* _ACTIVITY_:
Word for word, copy the line that contains "Task: Open the profile avatar photo" and each line after it in the data below. Pictures stay out of the copy.

Dataset entries:
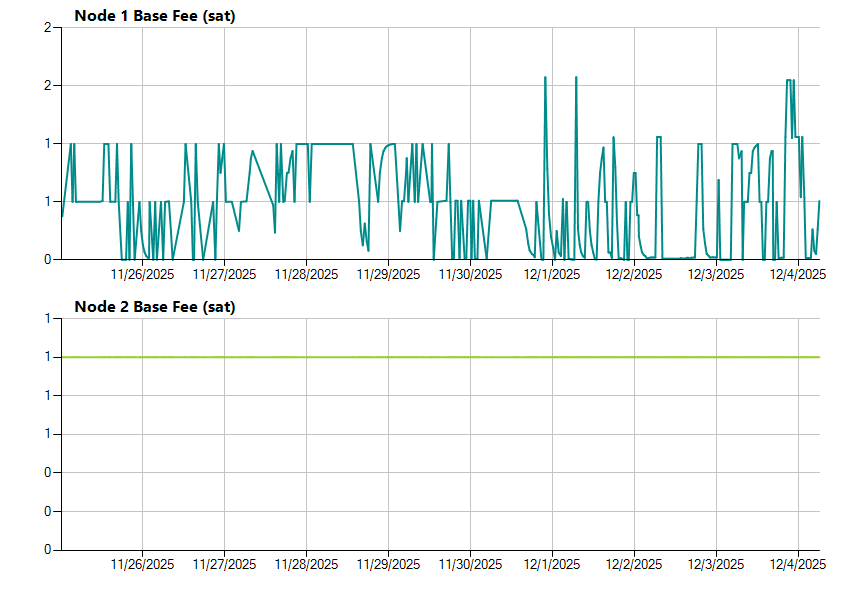Click topmost y-axis label on Node 2 chart
The height and width of the screenshot is (600, 860).
tap(46, 319)
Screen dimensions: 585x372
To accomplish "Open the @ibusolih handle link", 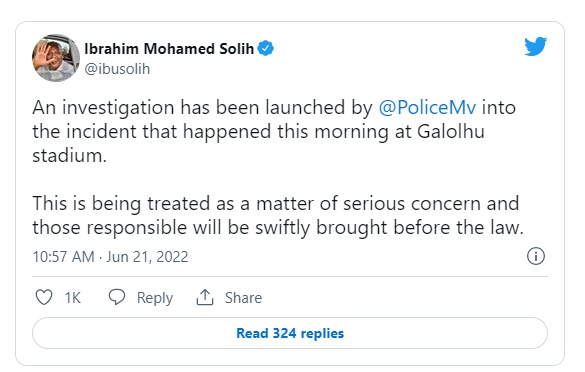I will pyautogui.click(x=117, y=69).
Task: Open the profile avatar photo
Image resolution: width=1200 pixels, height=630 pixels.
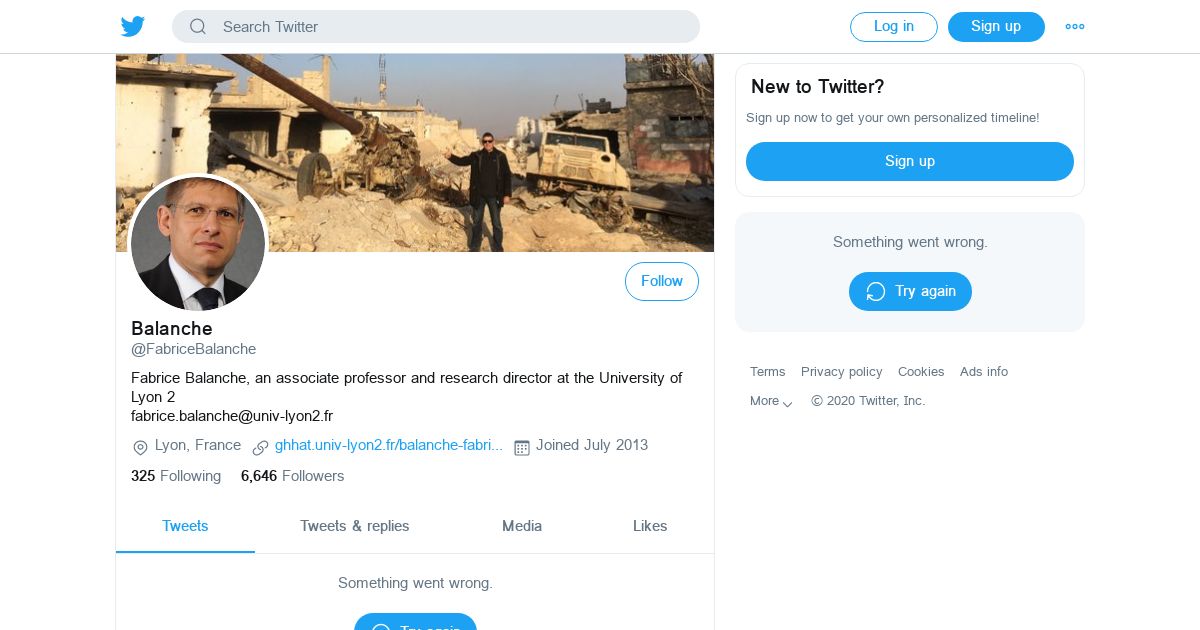Action: pos(198,243)
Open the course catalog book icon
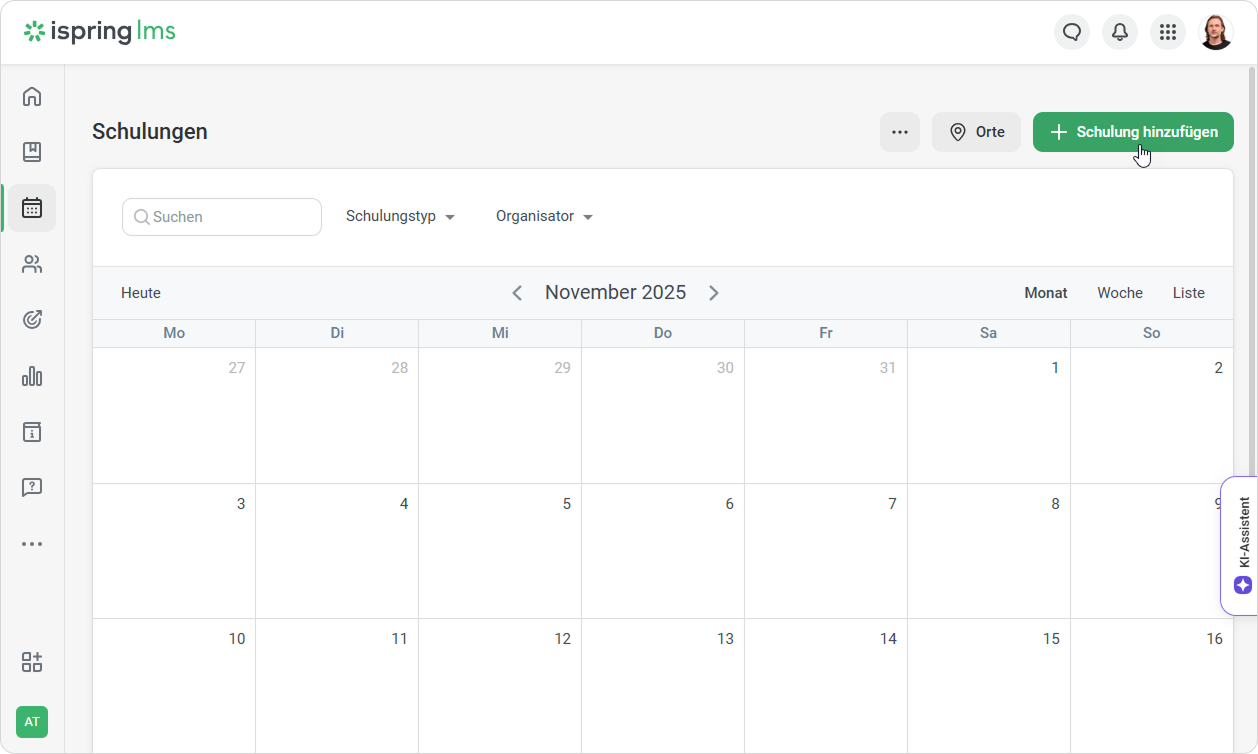 (x=32, y=152)
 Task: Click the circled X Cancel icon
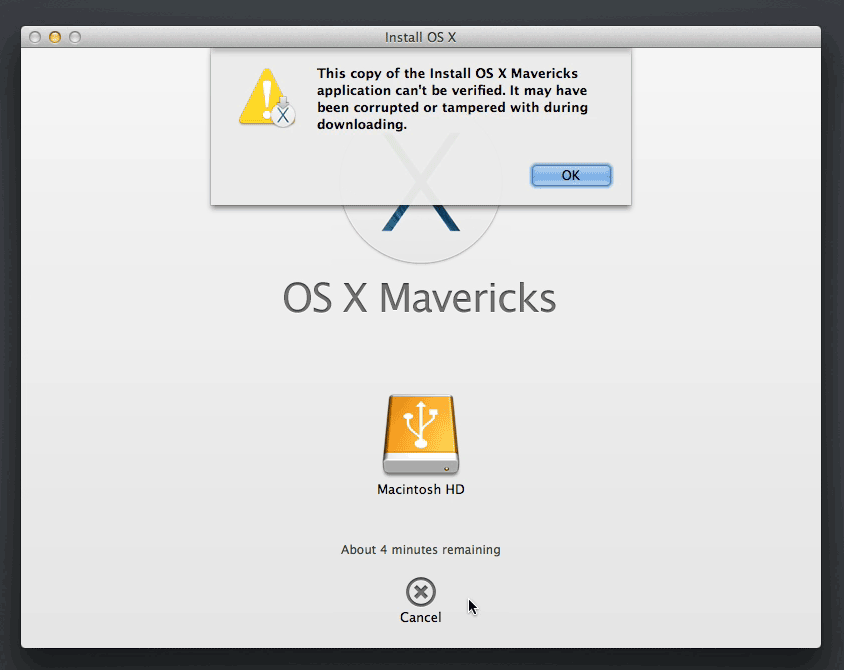(420, 592)
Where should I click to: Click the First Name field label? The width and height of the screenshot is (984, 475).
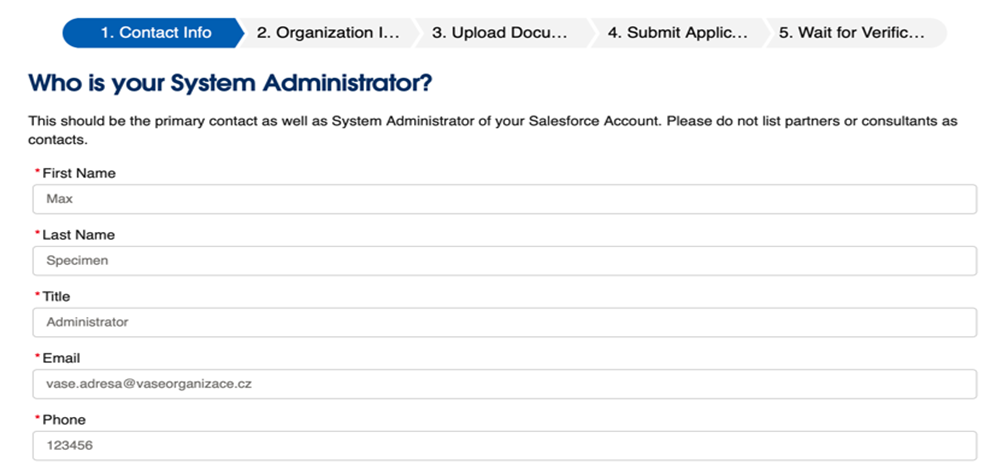coord(79,174)
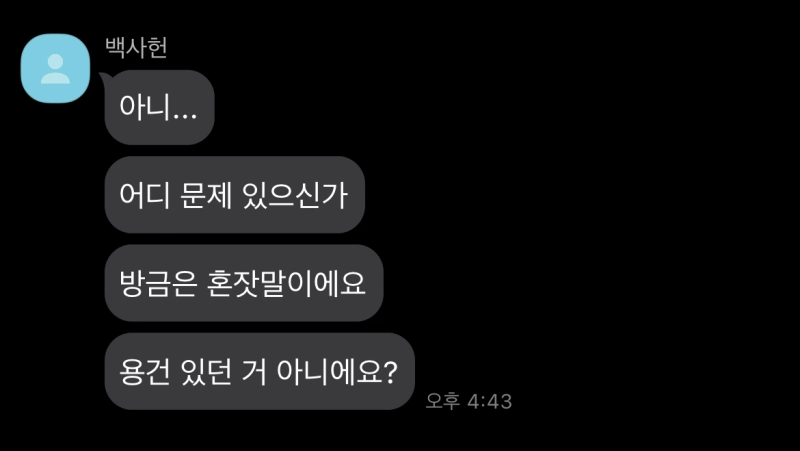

* _ANSWER SECTION_:
Task: Open the profile avatar photo
Image resolution: width=1200 pixels, height=630 pixels.
Action: pos(198,243)
Open the course catalog book icon
 (x=32, y=152)
 Task: Click the circled X Cancel icon
(420, 592)
Where should I click to: Click the First Name field label? The width and height of the screenshot is (984, 475).
coord(79,174)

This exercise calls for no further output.